Saved data entries:
○ ○ ○ ○ ○ ○ ○

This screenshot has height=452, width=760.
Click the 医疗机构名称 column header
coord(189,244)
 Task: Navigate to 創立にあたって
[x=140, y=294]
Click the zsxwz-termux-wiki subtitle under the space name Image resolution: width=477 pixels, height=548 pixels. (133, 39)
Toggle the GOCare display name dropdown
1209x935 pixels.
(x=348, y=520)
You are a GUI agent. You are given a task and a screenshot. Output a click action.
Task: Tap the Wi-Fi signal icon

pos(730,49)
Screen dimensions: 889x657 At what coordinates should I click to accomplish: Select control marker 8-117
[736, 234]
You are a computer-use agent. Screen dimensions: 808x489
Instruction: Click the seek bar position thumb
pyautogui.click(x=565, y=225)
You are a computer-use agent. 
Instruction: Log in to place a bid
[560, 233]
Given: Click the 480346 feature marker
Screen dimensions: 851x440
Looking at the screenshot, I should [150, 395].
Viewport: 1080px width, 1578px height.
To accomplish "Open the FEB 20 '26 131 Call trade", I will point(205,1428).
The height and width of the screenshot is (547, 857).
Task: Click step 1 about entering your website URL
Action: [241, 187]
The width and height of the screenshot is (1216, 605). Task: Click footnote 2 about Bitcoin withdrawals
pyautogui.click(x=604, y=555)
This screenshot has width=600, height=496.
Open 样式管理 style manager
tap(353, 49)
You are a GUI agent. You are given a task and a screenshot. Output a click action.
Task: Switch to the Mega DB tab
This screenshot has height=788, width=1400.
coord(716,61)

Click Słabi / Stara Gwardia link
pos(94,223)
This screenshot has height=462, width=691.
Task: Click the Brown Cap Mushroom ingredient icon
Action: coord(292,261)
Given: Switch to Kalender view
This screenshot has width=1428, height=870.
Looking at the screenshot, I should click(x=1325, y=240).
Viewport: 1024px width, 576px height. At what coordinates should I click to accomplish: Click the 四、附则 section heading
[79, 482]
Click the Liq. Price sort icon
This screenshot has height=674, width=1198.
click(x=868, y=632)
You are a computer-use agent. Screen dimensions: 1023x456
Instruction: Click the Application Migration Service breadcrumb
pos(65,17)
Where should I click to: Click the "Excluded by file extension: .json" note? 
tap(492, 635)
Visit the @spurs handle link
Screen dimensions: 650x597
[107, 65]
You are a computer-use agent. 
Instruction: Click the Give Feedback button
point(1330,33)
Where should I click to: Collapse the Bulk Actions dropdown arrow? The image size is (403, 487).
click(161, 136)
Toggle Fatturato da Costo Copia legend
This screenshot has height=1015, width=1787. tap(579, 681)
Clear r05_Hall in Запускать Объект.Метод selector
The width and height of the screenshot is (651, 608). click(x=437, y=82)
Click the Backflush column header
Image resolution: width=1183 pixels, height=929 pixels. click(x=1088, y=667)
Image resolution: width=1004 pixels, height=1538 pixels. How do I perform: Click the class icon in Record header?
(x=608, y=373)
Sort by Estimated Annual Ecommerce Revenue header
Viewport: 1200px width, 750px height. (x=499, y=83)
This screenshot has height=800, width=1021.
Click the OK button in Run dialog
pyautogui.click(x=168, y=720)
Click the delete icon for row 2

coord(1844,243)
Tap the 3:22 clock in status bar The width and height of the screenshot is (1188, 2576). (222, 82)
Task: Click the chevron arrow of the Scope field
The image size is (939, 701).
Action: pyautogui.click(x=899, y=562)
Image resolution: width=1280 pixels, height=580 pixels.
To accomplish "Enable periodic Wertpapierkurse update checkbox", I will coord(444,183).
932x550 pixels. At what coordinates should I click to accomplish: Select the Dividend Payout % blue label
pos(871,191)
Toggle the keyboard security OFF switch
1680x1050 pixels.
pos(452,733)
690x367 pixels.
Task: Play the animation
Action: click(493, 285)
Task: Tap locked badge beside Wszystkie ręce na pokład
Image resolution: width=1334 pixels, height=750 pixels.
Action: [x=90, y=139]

○ ○ ○ ○ ○ ○ ○

* _Activity_
Using the data above, show each line where "computer" occurs.

* _Exercise result_
You are a computer-use agent. Screen dimensions: 808x489
You are a computer-use agent. 
You are a computer-use agent. Screen dimensions: 1023x456
You are a computer-use agent. 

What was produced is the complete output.